I started writing this SCAB about my annoyance at failing to properly sell an idea that I really believed in. We sell or we die and we were bereft of life. My immediate reaction was to look for a reason that was easy to digest. We hadn’t rehearsed it, which is a failure in itself, not a cause, so my brain blamed everything else around me.
Of course, blame just a defence mechanism that helps us preserve our self-esteem. Me and my damn ego. It really is a useless twat.
I did a bit of reading on the topic and it seems that most blaming is us projecting our own faults onto someone else. There is a “fundamental attribution error” where we excuse ourselves for the thing we’re blaming others for. Even worse, the act of blaming seeks to punish the target of the blame because we can’t blame ourselves. Damn. That’s just evil. I’m all for defending our fragile ego, but I hope that it’s not at the expense of others.
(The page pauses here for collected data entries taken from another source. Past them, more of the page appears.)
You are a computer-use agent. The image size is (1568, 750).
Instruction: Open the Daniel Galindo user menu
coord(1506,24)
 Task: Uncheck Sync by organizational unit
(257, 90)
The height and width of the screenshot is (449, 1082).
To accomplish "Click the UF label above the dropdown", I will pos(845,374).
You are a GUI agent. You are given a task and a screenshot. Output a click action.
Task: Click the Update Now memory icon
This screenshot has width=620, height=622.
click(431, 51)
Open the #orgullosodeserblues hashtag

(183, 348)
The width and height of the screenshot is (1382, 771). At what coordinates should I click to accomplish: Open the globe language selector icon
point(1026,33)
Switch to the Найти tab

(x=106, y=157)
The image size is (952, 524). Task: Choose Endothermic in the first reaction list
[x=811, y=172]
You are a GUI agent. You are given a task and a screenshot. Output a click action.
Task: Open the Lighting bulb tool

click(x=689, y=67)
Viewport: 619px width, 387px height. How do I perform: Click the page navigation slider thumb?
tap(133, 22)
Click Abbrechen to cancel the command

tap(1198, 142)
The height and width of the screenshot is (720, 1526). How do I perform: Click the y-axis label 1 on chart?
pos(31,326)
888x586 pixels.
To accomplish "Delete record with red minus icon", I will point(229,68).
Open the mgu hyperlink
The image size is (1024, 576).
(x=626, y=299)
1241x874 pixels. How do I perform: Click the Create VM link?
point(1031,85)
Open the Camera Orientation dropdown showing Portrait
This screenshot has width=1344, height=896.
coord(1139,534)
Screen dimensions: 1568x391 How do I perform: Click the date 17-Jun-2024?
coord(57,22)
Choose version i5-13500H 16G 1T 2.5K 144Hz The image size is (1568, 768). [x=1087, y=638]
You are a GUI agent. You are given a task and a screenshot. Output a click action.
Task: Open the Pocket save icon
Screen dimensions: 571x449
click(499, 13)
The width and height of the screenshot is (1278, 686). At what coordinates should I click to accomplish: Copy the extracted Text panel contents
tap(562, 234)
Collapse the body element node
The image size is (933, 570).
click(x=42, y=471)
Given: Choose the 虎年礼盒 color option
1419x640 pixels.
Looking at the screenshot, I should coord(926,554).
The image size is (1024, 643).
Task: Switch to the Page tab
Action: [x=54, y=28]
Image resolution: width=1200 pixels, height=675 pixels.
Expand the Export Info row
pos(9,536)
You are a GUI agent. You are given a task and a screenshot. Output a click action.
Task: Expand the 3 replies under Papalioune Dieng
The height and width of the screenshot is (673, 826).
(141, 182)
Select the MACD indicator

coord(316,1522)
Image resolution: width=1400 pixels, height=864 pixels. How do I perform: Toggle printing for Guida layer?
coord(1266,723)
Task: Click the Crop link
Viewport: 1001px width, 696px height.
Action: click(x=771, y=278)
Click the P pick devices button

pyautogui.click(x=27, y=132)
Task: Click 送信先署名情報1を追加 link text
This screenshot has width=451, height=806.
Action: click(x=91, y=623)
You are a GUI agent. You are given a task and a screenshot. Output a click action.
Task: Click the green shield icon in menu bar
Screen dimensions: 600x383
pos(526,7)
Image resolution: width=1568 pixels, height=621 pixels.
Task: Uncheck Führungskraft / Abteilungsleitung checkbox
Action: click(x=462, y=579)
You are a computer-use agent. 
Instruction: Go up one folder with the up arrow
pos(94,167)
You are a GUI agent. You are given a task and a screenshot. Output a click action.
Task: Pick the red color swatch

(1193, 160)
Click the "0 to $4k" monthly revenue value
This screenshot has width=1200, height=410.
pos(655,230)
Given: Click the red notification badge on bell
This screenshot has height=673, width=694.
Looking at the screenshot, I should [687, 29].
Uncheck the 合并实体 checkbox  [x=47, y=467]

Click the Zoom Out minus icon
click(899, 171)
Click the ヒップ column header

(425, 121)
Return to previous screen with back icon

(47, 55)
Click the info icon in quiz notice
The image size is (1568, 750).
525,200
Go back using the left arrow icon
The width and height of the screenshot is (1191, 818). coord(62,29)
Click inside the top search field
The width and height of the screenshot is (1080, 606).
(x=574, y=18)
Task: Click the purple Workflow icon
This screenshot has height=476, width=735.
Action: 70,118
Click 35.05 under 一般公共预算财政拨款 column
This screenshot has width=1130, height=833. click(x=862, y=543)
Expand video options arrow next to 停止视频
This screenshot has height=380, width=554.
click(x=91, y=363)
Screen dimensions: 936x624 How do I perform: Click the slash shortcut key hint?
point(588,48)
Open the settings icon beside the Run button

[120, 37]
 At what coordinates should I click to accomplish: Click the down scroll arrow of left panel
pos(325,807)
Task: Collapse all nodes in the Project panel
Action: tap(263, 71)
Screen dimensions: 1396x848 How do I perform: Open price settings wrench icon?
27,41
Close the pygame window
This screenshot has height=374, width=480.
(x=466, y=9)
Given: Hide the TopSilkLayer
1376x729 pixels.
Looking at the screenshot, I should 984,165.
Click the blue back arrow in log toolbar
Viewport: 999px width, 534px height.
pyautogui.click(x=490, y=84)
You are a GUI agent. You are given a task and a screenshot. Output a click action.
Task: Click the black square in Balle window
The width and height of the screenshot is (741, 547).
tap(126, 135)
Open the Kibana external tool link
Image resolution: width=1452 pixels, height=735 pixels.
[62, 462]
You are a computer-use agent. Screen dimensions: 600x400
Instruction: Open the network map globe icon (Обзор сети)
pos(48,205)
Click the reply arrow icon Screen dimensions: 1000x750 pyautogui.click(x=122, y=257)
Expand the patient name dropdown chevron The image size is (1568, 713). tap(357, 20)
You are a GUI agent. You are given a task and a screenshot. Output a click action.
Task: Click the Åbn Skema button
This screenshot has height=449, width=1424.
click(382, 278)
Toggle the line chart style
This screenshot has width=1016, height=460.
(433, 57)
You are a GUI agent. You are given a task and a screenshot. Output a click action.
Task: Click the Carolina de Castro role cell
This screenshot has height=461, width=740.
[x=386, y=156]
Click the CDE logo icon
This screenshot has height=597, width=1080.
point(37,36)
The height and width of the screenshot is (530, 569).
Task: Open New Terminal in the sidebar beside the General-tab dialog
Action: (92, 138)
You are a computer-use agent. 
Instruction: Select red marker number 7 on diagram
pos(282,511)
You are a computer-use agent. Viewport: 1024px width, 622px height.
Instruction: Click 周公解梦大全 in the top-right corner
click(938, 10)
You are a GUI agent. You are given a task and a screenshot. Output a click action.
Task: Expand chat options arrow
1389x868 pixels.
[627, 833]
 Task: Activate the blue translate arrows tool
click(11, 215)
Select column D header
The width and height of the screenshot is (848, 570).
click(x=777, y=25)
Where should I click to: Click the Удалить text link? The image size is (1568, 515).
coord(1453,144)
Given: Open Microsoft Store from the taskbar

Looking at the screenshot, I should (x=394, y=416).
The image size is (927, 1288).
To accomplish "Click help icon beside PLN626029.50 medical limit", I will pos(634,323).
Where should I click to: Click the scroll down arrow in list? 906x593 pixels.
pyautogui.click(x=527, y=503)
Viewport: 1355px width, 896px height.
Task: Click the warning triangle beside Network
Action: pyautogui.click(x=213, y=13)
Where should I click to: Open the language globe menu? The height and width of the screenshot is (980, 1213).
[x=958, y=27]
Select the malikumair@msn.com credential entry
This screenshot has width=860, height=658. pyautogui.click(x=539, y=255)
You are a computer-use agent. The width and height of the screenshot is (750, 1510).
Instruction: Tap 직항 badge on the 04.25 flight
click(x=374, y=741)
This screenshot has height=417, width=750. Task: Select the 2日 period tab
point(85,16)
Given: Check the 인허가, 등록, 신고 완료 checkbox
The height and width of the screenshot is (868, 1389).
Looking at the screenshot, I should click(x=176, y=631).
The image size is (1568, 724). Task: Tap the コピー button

Blame really comes into play when you’re working with people. People are an easy proxy for our own shortcomings. I know I’ve been guilty of that in my life, as far back as I can remember, and it’s something that I need to tackle. I’m having a bit of an epiphany about it right now. Sure, we need to work with people that share our appetite, ambition and energy, but these are things that we can sort out before we get to blame. We can deal with the asymmetrical qualities that nurture the unexpected and search for the combinations that make collaboration more than the sum of its parts. And if the collaboration isn’t working for a particular reason, we need to call it out and fix it, rather than let it fester and become something to blame later on.
The six hat thinking of De Bono is supremely useful when working in a group or a partnership. The blue hat makes sure you agree on – and stick to – a path to reaching your goal. The others help you see through the noise and deal with each different aspects of a problem/solution in a more purpose-driven fashion. It’s more than just a creative tool, it’s a productivity tool too.
There’s a lot to believe in at SCA, but nothing is more important than the mantra cast all over the walls. We Sell or We Die. It’s really simple. Make it happen, by hook or crook. Anything less than a sale is a fail. The glimmer of hope is that in failing we should at least understand where we faltered and make sure it doesn’t happen again. Blame is a shit game, and I’m not playing any more.